▶ _About this task_
Lines with the string "West" are to be identified in the listing and copied.

▶ _Records_
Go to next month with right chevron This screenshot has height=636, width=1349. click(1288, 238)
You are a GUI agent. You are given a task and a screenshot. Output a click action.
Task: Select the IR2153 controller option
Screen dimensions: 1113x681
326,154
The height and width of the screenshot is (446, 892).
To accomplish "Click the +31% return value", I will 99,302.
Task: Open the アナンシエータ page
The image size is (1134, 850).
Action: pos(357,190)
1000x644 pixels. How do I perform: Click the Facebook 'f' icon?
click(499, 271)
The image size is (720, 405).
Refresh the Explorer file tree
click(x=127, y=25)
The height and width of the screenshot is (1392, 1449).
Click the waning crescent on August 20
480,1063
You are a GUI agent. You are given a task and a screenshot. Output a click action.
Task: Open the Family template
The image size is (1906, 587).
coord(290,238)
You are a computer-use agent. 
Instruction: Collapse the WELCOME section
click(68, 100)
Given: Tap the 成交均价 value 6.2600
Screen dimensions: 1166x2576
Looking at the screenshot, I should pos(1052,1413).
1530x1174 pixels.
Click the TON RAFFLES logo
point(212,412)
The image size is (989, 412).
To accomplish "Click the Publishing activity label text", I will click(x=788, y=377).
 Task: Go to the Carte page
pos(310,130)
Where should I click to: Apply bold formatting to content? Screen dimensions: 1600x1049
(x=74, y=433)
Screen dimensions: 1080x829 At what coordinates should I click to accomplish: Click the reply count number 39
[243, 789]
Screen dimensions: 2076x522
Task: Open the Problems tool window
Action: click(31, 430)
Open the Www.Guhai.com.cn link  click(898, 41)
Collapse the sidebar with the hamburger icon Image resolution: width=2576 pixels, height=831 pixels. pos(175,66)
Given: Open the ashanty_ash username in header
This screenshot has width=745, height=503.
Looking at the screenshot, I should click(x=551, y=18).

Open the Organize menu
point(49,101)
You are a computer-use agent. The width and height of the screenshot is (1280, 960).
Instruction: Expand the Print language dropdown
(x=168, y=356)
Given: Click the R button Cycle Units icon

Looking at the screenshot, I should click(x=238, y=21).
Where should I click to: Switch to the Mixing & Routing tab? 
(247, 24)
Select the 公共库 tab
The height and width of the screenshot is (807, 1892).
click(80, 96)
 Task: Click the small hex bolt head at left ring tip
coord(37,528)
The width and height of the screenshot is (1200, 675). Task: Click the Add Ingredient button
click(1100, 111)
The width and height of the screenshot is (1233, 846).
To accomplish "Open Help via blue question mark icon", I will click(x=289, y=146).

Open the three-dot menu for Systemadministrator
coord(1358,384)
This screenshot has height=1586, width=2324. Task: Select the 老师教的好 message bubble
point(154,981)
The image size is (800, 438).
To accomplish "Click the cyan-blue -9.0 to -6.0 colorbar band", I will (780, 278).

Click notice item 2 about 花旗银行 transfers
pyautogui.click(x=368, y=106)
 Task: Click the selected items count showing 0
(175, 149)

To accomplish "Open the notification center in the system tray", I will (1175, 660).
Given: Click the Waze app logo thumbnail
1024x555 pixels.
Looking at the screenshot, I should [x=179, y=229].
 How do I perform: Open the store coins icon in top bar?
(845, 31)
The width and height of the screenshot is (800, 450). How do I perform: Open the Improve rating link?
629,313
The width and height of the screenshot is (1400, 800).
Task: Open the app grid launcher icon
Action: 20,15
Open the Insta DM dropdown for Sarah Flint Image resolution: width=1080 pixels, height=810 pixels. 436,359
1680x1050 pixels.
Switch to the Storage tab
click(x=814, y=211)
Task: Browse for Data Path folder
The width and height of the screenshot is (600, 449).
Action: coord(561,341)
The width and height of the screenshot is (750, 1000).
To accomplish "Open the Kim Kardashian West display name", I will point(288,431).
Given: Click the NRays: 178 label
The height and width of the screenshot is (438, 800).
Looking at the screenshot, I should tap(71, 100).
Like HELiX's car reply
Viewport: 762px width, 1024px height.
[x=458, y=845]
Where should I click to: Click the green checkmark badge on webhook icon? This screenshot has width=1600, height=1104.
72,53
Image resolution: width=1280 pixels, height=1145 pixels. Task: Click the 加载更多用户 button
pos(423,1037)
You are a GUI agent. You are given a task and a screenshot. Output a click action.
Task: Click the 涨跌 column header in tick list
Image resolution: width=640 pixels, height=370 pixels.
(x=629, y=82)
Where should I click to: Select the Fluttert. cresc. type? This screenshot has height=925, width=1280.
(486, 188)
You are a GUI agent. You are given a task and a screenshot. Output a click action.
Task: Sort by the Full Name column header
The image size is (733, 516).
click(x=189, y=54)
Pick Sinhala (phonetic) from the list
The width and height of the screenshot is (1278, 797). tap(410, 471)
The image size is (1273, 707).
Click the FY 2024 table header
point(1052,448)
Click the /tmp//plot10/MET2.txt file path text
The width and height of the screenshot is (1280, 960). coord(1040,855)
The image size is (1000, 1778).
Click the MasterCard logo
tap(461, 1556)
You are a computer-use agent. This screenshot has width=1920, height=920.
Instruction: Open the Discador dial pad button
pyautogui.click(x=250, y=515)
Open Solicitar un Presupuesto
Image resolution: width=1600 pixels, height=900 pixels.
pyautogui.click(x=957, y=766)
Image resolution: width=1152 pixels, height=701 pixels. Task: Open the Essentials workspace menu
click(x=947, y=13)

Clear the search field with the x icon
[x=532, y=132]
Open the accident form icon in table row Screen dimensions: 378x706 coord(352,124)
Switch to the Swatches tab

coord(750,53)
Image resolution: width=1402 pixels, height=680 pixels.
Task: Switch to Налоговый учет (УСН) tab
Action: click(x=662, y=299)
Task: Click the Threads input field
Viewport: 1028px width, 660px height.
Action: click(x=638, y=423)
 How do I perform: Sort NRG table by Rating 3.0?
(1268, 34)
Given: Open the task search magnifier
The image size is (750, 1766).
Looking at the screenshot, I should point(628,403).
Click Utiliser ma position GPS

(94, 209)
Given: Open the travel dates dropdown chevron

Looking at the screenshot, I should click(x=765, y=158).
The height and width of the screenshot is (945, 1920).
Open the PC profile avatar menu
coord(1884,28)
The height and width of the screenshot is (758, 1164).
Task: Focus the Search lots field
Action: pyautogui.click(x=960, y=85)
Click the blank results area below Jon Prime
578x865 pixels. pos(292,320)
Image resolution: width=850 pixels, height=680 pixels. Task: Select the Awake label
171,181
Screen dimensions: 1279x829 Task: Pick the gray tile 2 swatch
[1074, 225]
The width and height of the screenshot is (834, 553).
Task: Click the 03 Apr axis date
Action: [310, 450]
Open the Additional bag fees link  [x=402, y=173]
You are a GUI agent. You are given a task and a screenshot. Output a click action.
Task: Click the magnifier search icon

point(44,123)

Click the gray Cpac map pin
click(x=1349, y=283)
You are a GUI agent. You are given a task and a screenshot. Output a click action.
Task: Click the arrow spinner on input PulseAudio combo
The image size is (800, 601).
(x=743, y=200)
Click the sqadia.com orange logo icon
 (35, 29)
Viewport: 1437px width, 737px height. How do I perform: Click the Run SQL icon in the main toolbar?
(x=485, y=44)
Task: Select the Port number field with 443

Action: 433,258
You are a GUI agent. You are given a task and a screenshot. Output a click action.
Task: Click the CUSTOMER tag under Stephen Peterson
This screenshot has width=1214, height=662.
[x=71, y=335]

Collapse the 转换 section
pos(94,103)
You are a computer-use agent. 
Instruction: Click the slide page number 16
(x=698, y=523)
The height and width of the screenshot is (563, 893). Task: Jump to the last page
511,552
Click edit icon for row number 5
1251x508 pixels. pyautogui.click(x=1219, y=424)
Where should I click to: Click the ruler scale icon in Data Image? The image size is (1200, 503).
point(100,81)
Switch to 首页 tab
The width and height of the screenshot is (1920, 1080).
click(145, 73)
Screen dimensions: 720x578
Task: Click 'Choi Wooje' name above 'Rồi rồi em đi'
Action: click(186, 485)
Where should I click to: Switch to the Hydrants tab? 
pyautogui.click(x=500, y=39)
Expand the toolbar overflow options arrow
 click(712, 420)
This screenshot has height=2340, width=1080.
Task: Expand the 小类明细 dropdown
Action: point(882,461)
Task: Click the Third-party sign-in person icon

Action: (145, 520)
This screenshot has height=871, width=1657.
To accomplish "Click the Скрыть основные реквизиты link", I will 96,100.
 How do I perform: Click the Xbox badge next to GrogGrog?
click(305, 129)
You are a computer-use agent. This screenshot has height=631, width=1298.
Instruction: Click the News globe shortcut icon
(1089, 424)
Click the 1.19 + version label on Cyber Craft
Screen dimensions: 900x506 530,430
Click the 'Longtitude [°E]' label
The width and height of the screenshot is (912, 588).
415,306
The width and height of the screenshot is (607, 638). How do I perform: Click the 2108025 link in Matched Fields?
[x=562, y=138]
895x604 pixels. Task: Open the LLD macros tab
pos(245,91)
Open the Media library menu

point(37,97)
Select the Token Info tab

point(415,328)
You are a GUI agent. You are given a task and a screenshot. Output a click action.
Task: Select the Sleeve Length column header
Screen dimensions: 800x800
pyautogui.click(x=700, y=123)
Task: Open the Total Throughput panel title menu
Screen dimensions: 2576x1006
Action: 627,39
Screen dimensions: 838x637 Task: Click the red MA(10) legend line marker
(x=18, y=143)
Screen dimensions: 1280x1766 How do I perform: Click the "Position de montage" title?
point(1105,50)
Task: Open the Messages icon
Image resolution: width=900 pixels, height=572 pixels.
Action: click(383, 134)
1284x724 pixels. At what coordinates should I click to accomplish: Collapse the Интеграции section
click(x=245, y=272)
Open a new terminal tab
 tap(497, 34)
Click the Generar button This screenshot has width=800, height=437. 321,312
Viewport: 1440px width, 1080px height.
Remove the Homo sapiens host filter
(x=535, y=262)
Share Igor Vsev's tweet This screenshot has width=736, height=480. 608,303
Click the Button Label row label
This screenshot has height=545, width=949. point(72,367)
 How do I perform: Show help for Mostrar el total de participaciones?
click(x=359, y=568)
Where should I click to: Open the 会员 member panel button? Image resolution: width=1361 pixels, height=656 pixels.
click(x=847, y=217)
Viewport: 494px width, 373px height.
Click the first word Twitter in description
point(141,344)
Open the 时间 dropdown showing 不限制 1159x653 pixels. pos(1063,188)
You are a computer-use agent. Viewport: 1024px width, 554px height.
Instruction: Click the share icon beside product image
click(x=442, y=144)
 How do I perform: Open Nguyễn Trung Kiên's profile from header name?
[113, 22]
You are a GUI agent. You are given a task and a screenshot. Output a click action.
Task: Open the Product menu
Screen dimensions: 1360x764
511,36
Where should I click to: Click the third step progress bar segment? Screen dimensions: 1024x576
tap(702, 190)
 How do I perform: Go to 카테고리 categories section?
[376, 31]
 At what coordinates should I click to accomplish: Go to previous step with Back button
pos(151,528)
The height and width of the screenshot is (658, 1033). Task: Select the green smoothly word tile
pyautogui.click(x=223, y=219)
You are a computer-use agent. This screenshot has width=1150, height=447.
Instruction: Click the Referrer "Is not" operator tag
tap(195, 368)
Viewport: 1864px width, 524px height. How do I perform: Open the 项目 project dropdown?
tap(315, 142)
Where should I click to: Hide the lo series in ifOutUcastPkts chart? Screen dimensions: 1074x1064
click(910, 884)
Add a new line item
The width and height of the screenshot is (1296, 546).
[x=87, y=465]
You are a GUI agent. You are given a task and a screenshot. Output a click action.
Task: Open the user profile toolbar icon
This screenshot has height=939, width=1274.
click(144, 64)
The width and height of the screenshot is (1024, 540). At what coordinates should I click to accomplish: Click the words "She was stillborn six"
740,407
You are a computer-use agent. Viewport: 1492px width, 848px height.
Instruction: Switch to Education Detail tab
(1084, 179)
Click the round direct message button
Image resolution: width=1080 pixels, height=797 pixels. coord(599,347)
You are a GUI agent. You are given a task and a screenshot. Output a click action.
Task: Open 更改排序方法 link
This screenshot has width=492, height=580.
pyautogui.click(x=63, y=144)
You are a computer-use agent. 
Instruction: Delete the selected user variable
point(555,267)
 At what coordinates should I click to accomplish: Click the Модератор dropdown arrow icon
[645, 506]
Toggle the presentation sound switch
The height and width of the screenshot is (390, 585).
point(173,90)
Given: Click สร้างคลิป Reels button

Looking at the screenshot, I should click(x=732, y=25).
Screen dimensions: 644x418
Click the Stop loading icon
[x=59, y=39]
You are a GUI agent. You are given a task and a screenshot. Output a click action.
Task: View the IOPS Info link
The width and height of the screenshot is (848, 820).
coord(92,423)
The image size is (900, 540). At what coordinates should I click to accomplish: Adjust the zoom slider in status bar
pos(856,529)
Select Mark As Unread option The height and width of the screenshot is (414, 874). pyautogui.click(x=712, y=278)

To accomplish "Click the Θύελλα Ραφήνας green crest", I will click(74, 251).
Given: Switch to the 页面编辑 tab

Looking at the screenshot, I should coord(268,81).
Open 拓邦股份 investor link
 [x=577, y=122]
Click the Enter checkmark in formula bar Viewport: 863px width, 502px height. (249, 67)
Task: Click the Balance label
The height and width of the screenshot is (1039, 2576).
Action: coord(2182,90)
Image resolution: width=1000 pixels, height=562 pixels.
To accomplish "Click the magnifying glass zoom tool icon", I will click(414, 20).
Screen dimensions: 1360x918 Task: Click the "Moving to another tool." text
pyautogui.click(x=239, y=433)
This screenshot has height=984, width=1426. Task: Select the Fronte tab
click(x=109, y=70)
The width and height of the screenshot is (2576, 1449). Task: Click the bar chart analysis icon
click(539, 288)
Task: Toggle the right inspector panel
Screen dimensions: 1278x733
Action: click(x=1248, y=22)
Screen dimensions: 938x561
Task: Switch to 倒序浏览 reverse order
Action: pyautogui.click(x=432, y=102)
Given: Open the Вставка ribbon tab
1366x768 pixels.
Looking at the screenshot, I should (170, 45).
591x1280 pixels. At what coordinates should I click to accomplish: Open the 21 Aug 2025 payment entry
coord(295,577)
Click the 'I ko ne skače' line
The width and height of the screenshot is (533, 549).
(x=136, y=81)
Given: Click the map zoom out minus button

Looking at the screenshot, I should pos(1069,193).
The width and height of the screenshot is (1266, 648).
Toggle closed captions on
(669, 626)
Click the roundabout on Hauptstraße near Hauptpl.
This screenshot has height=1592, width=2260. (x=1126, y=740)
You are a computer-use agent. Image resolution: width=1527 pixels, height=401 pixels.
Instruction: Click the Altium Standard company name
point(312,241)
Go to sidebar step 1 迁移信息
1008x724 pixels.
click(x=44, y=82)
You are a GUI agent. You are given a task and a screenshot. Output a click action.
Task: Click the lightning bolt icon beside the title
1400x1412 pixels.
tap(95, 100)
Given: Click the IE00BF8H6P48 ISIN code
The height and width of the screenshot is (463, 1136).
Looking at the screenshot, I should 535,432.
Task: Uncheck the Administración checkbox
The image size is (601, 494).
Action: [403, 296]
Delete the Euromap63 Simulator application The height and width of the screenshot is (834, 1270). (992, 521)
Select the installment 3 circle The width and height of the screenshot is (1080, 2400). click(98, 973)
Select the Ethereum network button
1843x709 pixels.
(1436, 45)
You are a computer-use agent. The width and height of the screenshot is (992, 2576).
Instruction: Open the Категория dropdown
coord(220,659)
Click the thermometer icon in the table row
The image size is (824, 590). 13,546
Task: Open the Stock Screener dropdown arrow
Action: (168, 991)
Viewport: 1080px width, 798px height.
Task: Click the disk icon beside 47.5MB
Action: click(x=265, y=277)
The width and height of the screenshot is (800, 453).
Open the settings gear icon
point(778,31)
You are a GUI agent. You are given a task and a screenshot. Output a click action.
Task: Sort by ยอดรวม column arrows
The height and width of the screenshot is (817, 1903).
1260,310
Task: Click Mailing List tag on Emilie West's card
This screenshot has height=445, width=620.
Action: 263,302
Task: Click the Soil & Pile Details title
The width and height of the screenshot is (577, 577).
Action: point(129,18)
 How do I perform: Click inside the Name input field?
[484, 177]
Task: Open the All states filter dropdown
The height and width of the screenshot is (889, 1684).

▶ _Response_
To accomplish "Open the Kim Kardashian West display name", I will point(288,431).
Task: Click Mailing List tag on Emilie West's card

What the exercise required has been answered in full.